▶ Exercise brief
Across the data below, state how many lines hold "navigation", and reply with nothing but that number.

Pixel coordinate grounding data

━━━━

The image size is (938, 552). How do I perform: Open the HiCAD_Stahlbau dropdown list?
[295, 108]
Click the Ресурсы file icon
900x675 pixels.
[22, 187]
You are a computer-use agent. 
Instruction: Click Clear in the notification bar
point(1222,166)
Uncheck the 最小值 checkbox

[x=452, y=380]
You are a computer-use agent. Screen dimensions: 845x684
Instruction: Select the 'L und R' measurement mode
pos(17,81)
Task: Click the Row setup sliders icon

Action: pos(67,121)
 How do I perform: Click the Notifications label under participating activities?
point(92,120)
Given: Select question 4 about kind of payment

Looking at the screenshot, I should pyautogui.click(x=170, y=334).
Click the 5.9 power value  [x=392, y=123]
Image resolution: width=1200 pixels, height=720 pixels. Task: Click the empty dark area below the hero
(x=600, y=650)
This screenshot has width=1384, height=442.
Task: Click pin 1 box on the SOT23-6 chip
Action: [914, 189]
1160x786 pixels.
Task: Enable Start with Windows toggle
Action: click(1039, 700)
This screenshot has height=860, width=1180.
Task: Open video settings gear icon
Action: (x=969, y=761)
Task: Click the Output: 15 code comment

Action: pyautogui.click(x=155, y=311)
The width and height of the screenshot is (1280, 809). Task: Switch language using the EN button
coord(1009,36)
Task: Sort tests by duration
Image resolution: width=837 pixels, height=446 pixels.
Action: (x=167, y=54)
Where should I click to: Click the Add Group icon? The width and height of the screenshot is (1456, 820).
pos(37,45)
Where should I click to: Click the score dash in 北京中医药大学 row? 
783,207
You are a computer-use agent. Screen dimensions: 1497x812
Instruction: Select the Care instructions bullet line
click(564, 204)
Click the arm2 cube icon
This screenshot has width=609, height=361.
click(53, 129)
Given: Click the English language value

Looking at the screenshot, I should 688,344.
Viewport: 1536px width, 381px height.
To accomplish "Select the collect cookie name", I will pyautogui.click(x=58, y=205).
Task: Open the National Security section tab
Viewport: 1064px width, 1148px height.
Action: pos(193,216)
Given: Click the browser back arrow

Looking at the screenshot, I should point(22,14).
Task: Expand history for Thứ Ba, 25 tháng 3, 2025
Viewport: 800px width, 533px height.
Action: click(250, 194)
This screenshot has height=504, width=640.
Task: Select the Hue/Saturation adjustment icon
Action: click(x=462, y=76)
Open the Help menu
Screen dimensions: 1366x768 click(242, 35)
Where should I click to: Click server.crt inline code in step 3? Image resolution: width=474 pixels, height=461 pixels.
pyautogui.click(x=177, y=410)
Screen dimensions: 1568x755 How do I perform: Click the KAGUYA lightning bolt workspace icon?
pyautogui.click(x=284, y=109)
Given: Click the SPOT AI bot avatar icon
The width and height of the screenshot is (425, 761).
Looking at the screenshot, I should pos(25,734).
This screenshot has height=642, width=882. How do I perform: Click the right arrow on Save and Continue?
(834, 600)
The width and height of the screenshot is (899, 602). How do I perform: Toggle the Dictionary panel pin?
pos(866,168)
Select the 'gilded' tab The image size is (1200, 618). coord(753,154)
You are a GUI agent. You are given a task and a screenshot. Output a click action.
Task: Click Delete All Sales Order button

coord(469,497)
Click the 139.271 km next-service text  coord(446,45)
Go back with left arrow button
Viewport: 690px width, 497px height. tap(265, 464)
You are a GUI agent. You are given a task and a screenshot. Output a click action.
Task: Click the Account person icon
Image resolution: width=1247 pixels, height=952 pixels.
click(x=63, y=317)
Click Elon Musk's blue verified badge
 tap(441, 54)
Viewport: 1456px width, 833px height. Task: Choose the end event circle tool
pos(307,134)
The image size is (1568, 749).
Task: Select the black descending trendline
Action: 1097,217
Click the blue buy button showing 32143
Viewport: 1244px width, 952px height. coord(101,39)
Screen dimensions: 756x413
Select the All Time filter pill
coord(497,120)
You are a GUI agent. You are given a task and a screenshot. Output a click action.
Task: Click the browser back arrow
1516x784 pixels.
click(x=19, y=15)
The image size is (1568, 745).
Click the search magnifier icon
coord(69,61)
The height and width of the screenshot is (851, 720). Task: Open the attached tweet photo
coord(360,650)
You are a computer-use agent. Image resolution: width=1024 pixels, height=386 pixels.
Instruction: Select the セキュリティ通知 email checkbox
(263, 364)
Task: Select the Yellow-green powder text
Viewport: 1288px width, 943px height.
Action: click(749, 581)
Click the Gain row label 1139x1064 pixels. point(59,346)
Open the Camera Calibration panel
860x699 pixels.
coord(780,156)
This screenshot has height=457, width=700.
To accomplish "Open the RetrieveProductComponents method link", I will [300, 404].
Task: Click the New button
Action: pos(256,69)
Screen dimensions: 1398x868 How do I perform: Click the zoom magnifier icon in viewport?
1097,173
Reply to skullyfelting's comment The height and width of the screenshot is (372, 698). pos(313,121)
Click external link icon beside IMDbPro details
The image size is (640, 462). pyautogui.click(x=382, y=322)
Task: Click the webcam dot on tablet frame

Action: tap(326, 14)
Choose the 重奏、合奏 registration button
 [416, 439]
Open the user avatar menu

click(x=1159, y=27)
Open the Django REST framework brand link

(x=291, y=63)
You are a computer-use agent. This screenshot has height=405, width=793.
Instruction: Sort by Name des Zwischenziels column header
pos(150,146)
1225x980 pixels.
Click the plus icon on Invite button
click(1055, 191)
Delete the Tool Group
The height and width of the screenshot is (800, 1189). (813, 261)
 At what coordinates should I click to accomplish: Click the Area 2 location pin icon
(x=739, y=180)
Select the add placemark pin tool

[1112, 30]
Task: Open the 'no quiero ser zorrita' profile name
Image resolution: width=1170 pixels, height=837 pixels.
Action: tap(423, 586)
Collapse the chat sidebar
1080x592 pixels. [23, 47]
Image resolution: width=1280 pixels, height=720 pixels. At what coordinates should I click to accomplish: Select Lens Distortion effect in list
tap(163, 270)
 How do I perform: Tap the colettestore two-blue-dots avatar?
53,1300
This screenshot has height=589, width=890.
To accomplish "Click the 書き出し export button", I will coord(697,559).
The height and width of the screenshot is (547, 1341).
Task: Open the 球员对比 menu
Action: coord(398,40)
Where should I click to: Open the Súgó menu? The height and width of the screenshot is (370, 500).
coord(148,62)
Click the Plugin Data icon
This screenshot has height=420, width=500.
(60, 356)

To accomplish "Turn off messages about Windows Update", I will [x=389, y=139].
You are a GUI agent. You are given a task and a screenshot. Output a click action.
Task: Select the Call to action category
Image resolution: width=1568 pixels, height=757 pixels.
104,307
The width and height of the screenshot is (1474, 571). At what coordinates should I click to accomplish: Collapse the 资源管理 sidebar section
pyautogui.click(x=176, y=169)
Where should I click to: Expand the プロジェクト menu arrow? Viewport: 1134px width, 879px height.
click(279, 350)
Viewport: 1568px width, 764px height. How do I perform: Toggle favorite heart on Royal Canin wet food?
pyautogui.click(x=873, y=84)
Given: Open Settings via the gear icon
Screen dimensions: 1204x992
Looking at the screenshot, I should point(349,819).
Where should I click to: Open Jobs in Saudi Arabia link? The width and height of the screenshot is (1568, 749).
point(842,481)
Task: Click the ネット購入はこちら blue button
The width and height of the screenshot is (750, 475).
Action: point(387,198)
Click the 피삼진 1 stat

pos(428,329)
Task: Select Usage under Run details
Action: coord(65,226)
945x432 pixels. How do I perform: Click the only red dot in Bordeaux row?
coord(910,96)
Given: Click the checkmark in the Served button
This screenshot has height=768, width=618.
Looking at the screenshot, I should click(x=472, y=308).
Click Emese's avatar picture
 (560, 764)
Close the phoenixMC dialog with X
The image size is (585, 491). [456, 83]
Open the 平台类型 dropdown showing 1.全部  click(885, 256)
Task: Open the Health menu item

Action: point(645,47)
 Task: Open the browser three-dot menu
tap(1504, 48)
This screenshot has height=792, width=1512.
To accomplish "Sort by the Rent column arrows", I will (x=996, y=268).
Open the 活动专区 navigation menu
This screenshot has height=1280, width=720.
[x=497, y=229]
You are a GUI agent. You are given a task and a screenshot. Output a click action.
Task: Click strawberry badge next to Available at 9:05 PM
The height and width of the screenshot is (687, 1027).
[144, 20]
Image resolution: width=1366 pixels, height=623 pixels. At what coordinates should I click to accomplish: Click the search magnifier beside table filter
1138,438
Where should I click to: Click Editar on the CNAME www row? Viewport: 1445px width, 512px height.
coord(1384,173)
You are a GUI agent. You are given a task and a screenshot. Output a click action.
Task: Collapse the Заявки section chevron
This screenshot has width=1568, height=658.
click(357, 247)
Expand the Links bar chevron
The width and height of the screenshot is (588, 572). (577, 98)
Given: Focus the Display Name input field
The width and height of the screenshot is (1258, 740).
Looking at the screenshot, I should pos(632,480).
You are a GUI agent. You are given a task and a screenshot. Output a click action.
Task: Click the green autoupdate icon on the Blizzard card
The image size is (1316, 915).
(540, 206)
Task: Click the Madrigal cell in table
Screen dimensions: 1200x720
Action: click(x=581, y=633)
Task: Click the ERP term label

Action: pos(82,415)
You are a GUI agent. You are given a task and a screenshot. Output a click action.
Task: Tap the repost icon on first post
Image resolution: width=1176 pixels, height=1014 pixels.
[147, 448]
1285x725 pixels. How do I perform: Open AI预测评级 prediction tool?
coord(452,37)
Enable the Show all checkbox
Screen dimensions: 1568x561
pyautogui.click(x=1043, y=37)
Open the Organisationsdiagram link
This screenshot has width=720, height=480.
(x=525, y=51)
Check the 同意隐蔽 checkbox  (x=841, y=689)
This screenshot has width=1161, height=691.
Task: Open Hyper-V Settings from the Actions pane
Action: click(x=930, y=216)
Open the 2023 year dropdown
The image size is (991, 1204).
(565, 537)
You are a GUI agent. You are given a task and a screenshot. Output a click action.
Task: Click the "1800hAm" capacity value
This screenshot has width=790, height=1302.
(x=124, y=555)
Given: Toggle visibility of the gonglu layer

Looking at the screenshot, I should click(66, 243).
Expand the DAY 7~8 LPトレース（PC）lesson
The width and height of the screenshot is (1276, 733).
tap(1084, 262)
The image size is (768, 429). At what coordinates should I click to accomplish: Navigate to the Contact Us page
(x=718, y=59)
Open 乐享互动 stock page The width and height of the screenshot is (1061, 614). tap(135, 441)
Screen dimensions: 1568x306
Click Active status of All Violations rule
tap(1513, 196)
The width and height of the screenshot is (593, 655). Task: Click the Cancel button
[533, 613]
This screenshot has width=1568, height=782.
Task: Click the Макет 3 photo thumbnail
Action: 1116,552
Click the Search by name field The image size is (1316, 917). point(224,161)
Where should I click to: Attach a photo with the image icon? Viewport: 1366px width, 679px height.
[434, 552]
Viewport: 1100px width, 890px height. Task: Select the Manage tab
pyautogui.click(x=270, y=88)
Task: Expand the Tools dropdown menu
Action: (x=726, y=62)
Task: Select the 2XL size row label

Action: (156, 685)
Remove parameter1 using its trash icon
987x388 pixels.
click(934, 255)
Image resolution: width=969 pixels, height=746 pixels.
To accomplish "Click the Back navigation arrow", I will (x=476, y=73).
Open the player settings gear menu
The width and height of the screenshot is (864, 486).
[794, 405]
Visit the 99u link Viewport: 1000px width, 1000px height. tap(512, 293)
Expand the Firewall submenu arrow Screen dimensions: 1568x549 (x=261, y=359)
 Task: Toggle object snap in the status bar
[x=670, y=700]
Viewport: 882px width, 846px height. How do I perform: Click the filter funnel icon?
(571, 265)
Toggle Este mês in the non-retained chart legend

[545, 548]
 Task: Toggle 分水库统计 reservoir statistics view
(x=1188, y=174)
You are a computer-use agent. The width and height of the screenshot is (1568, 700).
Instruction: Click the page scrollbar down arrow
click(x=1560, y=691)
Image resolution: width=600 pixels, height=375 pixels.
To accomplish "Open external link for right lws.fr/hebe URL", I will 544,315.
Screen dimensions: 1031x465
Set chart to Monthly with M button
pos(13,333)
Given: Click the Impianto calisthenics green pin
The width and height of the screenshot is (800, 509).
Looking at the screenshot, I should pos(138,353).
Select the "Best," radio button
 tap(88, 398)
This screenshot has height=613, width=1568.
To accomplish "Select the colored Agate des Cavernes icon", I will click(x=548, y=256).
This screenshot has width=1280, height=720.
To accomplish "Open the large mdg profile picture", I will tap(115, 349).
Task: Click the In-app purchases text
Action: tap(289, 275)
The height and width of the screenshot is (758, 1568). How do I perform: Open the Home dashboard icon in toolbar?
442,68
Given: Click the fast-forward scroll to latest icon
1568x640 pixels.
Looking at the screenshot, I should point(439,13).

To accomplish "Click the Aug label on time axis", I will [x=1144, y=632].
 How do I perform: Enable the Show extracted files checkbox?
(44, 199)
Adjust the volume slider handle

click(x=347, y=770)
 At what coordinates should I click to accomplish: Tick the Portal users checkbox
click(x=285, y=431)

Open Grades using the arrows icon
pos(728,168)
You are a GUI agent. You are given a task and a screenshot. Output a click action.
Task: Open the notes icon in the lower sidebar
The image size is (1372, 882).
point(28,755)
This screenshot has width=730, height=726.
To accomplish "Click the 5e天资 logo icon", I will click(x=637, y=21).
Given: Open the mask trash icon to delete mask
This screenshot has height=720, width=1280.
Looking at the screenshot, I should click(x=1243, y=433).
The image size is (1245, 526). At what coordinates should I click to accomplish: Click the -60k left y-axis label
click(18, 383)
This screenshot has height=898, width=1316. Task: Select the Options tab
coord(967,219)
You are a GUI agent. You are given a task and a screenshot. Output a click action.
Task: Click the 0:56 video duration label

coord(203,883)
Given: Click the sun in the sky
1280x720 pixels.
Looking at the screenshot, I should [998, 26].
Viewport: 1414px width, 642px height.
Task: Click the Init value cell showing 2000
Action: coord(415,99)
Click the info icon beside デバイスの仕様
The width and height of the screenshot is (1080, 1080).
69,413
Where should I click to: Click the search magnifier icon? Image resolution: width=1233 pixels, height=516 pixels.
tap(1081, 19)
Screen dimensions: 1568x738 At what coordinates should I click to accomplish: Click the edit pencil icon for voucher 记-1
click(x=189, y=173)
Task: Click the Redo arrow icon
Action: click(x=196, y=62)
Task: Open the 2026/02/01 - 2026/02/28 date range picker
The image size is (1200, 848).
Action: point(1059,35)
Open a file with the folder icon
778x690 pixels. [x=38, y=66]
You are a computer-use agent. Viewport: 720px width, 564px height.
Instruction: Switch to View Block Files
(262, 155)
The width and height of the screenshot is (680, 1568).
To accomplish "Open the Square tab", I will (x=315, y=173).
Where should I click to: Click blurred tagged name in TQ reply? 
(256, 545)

━━━━

▶ Result below
2